Editorial

Competition that Kills

By The Editor: Siddharth Sehgal

 There is a reason we say competition should be healthy. Recently reports have been coming of students studying in Kota, IIT’s and other elite institutions committing suicides. Being an engineering aspirant myself I knew how hard the pressure could be. When they use to give out results on the notice boards, people use to compare their marks with others. Those of us like me who were among the bottom of the list would get glares and snubs.

 That was almost 14-15 years ago when students would spend a year after their 12th standard to prepare for medical and engineering exams. It was norm and there were guys who were preparing for 4-5 years straight, some succeeded, some don’t and we moved on. That’s how the world works but now situation is worst then before, kids start preparing from as low as 8th standard for these exams that would shame PhD students of Harvard and the irony is that the environment in the societies, the colonies or in any other typical middle class Indian neighborhood, the family’s reputation depends on the academic success of the child. His ability or character is decided by college rank. Engineers, doctors, MBA’s are current demands.

 We say it’s a rat race but yet because of peer pressure, family pressure and society pressure we have no choice but to run in race. Do we get something out of it, no, we get out and run again for the next race, for job, for marriage and it just goes on forever. The pressure becomes too much sometimes. Who are we to call someone a coward? Have we walked in his shoes? So who are we to pass judgment? I’d ask parents to not make their children in their own image. Let them be what they want to be.

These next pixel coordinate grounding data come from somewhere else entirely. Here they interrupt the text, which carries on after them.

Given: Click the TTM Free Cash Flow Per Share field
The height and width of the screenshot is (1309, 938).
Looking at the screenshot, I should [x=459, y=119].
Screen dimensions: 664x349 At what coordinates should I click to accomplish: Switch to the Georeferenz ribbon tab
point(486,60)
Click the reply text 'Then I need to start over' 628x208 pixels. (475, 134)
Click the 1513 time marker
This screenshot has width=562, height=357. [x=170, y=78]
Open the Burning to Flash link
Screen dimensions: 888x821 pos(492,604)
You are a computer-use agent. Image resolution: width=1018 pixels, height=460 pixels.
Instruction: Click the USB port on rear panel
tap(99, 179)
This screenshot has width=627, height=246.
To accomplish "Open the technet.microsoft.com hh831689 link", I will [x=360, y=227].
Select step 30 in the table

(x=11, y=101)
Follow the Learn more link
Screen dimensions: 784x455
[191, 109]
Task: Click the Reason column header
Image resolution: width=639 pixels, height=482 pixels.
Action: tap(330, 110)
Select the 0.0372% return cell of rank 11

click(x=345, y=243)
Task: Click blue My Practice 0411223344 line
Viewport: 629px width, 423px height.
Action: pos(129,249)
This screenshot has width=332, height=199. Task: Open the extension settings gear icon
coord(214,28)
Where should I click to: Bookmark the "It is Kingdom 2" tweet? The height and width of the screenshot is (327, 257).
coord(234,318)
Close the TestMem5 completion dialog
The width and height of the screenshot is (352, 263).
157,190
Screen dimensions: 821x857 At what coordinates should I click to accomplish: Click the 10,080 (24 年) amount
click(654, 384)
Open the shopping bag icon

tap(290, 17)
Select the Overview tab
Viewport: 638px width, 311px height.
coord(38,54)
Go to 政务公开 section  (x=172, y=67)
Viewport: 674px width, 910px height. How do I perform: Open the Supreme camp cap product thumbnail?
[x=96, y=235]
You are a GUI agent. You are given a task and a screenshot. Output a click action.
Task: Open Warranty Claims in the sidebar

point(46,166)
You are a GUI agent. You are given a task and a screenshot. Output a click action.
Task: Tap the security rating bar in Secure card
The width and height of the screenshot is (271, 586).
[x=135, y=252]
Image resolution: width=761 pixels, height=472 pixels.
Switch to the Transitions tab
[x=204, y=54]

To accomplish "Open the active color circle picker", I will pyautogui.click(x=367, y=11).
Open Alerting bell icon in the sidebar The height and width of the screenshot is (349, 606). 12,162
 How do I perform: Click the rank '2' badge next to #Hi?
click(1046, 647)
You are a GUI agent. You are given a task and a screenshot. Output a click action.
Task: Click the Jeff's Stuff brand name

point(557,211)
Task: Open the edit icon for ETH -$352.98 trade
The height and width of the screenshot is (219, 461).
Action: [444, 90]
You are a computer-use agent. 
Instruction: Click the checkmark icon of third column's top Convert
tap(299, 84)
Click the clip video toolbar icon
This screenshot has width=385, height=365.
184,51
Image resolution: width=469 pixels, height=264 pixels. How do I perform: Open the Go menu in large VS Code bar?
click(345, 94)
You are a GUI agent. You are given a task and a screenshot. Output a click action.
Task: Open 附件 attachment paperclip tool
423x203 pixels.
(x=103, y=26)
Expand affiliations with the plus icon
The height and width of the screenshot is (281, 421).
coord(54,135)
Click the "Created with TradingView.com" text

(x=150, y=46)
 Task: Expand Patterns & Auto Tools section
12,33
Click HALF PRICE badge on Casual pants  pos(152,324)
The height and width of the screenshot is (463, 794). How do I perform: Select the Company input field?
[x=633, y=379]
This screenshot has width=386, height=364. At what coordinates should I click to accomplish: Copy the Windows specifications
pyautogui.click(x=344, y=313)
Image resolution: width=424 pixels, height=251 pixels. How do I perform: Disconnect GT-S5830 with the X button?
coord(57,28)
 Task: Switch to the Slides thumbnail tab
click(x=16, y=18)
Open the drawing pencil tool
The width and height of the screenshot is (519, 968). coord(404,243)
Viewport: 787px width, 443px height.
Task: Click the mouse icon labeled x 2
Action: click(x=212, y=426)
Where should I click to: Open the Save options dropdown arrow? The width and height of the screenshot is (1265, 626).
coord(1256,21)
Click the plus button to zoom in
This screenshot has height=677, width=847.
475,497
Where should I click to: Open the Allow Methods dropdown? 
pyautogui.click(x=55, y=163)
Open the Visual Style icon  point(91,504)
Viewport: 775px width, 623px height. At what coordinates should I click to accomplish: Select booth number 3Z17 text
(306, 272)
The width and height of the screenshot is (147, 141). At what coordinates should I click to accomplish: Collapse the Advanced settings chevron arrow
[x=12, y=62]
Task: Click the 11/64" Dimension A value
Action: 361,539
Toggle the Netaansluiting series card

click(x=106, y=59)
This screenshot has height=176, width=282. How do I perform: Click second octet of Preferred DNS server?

 If Narendranath Dutta would have spent his life time behind a desk do you think he would have been Swami Vivekananda? If Mohandas would have vested himself in the lawyer business do you think he would have become Mahatma Gandhi? I am not at all trying to belittle any work or job and it would be impractical to assume that everyone would turn into Einstein or Shakespeare but still, we all can have fulfilling lives. We can go our own way, at least try to make our own destiny. I have mentioned this before and I’ll mention it again, it’s not the destination, it’s the journey that’s important.